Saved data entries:
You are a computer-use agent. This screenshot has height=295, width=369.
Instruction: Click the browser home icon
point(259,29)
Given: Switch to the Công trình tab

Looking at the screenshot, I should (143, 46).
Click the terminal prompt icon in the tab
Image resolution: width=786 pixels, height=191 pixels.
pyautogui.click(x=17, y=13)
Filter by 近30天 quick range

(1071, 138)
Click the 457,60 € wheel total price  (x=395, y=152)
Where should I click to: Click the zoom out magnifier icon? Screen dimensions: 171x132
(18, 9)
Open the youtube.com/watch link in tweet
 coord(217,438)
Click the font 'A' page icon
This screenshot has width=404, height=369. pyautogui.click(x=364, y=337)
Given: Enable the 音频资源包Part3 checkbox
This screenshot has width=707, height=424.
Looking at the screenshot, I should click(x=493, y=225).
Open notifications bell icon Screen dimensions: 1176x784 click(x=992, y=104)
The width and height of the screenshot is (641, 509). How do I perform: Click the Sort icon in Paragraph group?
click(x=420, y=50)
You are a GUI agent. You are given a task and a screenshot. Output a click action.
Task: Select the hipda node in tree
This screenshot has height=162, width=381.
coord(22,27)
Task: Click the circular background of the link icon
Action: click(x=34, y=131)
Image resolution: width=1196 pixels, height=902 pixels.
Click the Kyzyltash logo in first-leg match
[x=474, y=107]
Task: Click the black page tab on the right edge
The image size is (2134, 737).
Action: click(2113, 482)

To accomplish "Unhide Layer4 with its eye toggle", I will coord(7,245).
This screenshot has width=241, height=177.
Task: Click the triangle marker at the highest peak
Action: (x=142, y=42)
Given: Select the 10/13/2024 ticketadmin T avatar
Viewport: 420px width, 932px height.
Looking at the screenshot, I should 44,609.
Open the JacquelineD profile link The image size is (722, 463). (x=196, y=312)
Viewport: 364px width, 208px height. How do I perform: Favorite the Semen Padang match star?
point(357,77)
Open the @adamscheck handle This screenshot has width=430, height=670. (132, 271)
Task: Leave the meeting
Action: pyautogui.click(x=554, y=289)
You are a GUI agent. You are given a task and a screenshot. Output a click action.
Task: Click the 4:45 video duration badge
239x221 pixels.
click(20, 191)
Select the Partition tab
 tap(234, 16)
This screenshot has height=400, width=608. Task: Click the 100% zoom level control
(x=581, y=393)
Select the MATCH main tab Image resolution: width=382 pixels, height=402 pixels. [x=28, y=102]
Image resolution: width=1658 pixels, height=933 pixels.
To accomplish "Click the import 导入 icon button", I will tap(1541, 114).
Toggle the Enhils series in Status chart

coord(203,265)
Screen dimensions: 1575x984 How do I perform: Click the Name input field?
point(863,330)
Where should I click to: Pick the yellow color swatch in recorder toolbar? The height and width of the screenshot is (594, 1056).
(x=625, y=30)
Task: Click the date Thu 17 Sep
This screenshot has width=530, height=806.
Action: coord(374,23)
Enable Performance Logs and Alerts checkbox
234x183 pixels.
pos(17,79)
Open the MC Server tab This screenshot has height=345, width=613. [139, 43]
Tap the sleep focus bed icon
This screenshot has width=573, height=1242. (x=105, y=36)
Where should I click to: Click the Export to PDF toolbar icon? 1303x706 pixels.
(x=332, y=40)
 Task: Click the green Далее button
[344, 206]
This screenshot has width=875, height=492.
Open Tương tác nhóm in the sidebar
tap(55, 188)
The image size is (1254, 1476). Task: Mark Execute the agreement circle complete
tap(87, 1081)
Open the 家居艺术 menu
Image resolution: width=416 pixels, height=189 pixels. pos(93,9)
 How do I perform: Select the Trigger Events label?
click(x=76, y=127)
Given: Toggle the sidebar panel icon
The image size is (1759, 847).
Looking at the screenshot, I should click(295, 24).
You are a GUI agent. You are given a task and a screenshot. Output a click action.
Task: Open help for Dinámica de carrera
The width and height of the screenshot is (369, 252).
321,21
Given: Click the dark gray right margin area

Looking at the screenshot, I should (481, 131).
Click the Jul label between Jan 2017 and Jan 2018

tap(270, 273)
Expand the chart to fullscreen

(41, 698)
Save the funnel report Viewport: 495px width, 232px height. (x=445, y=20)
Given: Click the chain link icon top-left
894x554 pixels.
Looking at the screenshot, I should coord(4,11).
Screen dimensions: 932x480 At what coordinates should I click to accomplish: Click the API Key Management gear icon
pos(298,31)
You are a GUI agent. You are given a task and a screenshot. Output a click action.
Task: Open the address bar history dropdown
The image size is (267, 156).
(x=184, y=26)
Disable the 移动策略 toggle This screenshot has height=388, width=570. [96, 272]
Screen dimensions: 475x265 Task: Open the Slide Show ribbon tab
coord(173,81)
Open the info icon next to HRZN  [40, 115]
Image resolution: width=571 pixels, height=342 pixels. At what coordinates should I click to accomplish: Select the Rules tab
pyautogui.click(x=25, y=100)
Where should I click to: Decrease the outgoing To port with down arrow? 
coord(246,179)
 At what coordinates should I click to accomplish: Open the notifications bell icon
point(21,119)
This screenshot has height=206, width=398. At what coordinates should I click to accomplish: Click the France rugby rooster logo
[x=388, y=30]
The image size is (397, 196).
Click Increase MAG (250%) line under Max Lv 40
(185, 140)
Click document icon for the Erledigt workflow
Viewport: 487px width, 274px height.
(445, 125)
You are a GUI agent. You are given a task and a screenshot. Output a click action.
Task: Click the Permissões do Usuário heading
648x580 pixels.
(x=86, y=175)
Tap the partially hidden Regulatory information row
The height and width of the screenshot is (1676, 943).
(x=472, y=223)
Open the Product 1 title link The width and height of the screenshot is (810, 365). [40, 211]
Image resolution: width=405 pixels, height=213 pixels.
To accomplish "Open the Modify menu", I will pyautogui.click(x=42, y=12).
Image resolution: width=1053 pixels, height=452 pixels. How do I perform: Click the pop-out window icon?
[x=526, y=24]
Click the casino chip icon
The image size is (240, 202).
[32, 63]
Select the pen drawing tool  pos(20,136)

**Task prompt**
The answer must be every line from the records above that contains the word "checkbox", copied in full.

**Answer below**
Given: Enable the 音频资源包Part3 checkbox
Enable Performance Logs and Alerts checkbox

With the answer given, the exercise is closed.